Regenerative cardiac synchronization: a translational study
Grant Project Details:
Heart attacks damage heart walls, compromising the pumping function of the heart. Dr. Yamada is investigating the use of patient’s own stem cells as a new therapy to help reestablish and maintain a synchronized pumping motion in the infarcted heart.
Avoiding development of heart failure after myocardial infarction (also known as a heart attack) is a main objective of the Minnesota Heart Disease and Stroke Prevention Plan. In this 2-year project funded by Regenerative Medicine Minnesota, Dr. Yamada andphysician-scientists at Mayo Clinic are developing a regenerative therapy to restore cardiac function in individuals who have suffered a heart attack. Specifically, this study delivers patient’s own stem cells via a small catheter to correct disorganized wall motion within heart (named “cardiac dyssynchrony”). In Year 1 studies, stem cells were safely delivered without complications and adverse effects. At this stage of the experiments, stem cell therapy appears to prevent cardiac pumping failure after infarction. Year 2 studies will confirm efficacy using advanced cardiac imaging. Successful outcomes will provide the foundation for future regenerative medicine clinical practice in heart failure after heart attack. In addition, students from high schools, universities, and medical schools across Minnesota are trained by Dr. Yamada and colleagues, as part of the next generation of regenerative medicine professionals in the state of Minnesota.
Heart failure following a heart attack is a leading cause of mortality in the United States, including 18% of all deaths in Minnesota. In this 2-year project funded by Regenerative Medicine Minnesota, Dr. Yamada and the dedicated team of physicians-scientists at Mayo Clinic tested a new regenerative therapy to restore cardiac muscle function in a model of human heart attack. Patient derived stem cells--pre-instructed to achieve heart repair--were delivered, via a small catheter, into the diseased heart.
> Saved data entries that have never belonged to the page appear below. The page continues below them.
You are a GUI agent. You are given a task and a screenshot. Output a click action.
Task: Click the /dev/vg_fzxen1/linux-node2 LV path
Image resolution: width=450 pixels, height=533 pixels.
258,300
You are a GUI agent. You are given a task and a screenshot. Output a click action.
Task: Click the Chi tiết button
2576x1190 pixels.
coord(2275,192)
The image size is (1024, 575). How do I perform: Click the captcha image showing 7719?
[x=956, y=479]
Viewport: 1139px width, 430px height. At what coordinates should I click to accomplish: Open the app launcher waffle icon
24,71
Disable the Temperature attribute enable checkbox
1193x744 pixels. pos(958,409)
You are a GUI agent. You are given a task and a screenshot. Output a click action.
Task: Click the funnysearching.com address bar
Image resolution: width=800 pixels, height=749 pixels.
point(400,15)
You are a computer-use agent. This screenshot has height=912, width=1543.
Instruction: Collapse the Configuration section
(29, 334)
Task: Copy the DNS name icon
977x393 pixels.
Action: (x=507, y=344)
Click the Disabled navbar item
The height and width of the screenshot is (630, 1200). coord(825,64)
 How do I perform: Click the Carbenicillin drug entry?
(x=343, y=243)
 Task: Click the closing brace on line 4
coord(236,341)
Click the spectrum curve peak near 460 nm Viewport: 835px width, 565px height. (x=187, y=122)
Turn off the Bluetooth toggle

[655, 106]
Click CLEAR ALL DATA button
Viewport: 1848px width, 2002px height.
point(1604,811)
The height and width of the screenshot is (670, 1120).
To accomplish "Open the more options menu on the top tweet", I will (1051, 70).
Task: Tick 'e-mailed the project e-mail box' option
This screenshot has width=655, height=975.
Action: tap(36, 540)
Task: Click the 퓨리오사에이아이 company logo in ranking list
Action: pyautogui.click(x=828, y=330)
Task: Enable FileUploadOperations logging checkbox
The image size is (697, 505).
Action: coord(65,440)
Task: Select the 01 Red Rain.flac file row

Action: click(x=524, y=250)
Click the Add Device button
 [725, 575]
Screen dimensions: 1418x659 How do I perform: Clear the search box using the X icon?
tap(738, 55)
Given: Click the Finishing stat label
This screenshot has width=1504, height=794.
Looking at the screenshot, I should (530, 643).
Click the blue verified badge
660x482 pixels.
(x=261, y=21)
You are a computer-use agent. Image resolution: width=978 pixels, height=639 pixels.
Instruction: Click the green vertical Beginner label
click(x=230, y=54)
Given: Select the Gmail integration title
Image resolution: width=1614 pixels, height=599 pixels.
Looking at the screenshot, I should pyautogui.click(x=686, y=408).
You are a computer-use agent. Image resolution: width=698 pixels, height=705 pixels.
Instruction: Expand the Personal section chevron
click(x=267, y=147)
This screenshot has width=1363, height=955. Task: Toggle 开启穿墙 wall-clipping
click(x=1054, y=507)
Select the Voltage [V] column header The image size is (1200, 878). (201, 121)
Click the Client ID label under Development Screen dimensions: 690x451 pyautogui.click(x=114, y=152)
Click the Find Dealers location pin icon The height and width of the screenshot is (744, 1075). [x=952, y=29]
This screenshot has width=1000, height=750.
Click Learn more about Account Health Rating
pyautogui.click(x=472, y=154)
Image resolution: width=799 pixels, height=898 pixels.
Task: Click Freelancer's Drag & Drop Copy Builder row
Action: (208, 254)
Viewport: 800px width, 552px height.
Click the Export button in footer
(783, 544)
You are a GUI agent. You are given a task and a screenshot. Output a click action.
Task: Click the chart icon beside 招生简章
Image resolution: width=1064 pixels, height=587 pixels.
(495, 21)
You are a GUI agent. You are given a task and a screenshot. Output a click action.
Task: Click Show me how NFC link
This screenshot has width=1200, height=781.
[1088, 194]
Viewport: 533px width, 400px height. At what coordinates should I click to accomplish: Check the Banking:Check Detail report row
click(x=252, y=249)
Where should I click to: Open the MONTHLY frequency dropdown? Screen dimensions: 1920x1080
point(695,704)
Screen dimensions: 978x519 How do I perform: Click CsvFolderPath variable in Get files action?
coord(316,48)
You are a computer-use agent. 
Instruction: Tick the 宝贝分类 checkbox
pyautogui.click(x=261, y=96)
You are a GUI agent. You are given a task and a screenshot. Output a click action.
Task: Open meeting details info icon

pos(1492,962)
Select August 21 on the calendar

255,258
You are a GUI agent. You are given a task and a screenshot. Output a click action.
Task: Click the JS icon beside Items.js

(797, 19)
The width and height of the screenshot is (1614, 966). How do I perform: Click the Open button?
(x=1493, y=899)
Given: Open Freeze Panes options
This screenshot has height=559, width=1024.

In Year 1 studies, stem cells were safely delivered without complications and adverse effects. Year 2 experiments demonstrated that stem cell therapy minimizes signs of cardiac dyssynchrony (namely, disorganized conduction and wall motion) and associated heart failure, providing the foundation for future clinical assessment. In addition, students from high schools, universities, and medical schools across Minnesota were/are trained by Dr. Yamada and colleagues, as part of the next generation regenerative medicine professionals in the state of Minnesota. Thus, this project contributed to health care research and education, responding and advancing the vision of Minnesota Heart Disease & Stroke Prevention, and implementing the mission of Regenerative Medicine Minnesota.
Grant Awardee Biography
Satsuki Yamada, MD, PhD, is an Assistant Professor of Medicine and a physician-scientist in the Division of Cardiovascular Diseases at Mayo Clinic. She also works with the Van Cleve Cardiac Regenerative Medicine Program and the Center for Regenerative Medicine at Mayo.